■ Data lines
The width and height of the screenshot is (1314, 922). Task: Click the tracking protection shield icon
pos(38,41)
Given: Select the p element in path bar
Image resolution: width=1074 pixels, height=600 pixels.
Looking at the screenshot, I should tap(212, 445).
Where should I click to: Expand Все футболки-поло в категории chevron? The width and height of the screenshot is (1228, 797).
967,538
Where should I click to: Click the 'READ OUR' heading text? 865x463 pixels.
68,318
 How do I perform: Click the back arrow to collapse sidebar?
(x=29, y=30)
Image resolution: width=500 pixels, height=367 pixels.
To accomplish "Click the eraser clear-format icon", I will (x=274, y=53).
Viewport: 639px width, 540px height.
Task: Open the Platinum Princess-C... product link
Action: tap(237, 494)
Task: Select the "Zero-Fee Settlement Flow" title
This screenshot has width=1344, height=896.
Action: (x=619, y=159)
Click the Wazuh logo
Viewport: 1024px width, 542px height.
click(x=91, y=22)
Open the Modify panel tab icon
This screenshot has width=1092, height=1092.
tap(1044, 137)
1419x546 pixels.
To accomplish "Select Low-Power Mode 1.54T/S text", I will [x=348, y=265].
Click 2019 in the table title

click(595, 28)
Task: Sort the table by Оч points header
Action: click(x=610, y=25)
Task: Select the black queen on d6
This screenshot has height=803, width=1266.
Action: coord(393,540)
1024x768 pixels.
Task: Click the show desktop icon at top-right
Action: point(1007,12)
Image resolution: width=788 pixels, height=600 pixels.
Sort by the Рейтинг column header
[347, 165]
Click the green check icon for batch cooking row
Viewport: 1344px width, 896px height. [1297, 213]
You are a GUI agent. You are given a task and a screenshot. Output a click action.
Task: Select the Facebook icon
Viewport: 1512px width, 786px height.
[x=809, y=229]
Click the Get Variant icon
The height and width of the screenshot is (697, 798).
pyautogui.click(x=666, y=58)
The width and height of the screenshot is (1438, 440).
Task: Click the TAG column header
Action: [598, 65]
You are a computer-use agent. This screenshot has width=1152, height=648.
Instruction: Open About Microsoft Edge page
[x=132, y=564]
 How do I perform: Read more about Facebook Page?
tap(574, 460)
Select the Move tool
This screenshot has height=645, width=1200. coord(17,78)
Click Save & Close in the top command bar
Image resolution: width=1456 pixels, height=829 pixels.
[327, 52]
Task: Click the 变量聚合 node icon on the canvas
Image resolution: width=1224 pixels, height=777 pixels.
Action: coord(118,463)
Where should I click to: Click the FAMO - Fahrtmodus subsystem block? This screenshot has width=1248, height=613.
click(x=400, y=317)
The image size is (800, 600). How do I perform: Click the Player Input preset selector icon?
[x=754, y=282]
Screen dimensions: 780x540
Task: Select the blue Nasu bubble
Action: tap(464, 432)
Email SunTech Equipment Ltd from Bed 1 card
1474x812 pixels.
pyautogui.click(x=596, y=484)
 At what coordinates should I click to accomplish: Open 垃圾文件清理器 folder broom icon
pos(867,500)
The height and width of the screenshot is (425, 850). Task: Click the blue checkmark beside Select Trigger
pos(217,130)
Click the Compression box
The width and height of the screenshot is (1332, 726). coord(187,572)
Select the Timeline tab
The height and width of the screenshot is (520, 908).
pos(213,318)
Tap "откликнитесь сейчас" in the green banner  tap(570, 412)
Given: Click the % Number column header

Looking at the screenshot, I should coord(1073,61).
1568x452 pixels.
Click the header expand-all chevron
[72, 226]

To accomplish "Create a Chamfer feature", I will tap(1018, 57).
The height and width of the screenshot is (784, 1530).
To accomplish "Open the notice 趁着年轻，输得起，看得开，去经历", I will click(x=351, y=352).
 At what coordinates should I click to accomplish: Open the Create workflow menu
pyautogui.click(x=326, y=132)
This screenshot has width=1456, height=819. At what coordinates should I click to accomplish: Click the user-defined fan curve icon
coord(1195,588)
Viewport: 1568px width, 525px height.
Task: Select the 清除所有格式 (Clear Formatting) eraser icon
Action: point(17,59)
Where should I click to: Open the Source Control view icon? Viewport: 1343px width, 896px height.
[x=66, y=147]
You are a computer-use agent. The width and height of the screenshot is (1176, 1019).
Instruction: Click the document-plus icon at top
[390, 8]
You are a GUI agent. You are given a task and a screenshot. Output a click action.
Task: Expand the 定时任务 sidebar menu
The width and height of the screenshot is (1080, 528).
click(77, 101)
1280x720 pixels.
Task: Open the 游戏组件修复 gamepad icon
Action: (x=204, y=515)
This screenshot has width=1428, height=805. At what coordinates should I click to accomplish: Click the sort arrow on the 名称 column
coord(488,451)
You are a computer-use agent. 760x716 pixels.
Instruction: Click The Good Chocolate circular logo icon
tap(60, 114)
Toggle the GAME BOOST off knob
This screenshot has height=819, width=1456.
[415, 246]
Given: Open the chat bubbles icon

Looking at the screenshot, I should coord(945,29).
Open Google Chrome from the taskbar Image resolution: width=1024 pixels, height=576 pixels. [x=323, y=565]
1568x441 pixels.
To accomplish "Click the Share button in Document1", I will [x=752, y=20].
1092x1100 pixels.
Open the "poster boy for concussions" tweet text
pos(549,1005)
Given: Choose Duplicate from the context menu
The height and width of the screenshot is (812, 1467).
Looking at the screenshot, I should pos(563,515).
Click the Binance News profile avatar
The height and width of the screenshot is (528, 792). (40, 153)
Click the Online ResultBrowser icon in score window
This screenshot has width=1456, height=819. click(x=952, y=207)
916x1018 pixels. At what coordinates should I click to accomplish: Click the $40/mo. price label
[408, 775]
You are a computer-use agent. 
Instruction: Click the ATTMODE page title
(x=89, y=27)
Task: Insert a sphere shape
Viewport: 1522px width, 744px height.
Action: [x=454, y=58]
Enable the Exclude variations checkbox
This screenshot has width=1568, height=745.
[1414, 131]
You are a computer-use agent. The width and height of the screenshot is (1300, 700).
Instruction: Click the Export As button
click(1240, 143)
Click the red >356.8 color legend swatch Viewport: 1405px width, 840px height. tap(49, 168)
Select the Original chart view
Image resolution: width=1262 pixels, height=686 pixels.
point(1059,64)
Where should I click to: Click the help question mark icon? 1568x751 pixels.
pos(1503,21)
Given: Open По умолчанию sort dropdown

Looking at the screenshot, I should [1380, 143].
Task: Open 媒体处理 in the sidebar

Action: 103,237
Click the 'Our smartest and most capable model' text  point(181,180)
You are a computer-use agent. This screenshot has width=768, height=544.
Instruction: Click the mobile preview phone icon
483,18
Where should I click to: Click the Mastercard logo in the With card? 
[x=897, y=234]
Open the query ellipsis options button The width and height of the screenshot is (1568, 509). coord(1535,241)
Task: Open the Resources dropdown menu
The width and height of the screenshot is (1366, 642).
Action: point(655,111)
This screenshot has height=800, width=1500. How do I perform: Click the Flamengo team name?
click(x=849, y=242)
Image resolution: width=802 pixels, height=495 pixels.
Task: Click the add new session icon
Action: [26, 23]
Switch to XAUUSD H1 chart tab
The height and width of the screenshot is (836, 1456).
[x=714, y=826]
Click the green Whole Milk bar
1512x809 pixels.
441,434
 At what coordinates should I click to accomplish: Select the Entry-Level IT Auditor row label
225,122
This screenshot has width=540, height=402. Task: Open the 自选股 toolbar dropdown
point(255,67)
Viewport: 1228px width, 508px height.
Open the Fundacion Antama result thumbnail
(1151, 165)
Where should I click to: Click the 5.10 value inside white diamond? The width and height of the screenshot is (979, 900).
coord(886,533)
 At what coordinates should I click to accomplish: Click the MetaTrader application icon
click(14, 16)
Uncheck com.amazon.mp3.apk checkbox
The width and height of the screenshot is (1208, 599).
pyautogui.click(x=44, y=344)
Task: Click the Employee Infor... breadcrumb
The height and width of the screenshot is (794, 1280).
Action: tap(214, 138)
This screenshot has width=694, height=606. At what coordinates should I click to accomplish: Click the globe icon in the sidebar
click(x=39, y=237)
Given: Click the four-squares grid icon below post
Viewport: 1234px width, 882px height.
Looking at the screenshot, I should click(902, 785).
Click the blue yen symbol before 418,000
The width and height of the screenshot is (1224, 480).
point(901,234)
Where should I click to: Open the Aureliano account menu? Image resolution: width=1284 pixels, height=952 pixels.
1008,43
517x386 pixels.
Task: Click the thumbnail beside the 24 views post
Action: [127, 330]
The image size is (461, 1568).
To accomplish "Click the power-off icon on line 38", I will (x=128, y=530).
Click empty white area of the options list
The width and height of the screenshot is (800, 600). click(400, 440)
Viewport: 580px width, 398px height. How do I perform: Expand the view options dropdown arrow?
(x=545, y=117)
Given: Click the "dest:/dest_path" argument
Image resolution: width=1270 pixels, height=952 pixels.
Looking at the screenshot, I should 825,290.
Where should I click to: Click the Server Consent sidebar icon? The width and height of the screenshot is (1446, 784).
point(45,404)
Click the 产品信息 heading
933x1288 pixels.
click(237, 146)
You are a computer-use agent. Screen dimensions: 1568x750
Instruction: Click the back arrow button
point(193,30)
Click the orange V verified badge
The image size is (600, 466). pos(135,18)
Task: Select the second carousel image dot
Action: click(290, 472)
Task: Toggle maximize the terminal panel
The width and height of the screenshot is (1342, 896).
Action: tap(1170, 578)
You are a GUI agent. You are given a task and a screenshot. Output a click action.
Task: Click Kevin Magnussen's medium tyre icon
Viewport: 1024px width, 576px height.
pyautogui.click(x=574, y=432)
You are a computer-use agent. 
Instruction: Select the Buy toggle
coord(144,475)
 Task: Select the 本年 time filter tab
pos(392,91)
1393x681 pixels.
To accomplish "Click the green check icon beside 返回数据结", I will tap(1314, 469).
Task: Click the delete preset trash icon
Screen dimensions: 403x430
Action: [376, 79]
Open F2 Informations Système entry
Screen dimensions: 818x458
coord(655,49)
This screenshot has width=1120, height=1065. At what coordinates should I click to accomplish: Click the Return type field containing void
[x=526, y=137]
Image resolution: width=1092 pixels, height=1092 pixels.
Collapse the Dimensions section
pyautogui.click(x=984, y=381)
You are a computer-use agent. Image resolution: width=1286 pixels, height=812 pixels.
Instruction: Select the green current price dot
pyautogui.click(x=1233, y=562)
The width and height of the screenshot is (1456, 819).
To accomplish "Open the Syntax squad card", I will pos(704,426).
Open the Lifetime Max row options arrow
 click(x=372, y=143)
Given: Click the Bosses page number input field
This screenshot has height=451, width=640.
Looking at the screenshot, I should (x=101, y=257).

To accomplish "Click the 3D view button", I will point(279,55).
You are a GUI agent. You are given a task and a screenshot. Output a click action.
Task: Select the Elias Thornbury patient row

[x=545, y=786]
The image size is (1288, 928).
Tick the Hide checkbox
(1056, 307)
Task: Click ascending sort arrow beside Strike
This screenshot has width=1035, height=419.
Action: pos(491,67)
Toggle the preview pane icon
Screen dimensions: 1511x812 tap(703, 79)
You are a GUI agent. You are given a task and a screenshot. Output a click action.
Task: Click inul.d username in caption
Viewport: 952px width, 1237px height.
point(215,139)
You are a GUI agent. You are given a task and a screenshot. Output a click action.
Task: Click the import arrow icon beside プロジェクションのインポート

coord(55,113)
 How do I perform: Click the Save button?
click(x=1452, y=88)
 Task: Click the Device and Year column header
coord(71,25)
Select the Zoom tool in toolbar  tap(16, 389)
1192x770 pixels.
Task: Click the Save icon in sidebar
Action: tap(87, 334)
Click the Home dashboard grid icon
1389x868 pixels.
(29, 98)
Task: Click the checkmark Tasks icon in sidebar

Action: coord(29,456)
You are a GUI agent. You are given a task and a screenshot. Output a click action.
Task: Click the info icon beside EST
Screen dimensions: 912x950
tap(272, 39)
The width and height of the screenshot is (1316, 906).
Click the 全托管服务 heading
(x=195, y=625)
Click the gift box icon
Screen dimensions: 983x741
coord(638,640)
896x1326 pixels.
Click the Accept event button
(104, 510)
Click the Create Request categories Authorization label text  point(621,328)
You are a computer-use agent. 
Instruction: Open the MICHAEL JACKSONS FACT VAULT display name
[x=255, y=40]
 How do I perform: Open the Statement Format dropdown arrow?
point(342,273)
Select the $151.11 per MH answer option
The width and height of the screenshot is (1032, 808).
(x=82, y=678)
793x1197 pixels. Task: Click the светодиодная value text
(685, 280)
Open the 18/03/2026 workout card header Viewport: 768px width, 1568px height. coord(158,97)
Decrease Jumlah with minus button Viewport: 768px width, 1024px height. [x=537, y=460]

■ Written instruction
Can you lay out the lines from the one containing "Open F2 Informations Système entry" through the one containing "pyautogui.click(x=984, y=381)" as a Markdown table with columns No. and Entry, giving each line its own row and leaving out blank lines?

■ Solution to this exercise
| No. | Entry |
|---|---|
| 1 | Open F2 Informations Système entry |
| 2 | Screen dimensions: 818x458 |
| 3 | coord(655,49) |
| 4 | This screenshot has width=1120, height=1065. At what coordinates should I click to accomplish: Click the Return type field containing void |
| 5 | [x=526, y=137] |
| 6 | Image resolution: width=1092 pixels, height=1092 pixels. |
| 7 | Collapse the Dimensions section |
| 8 | pyautogui.click(x=984, y=381) |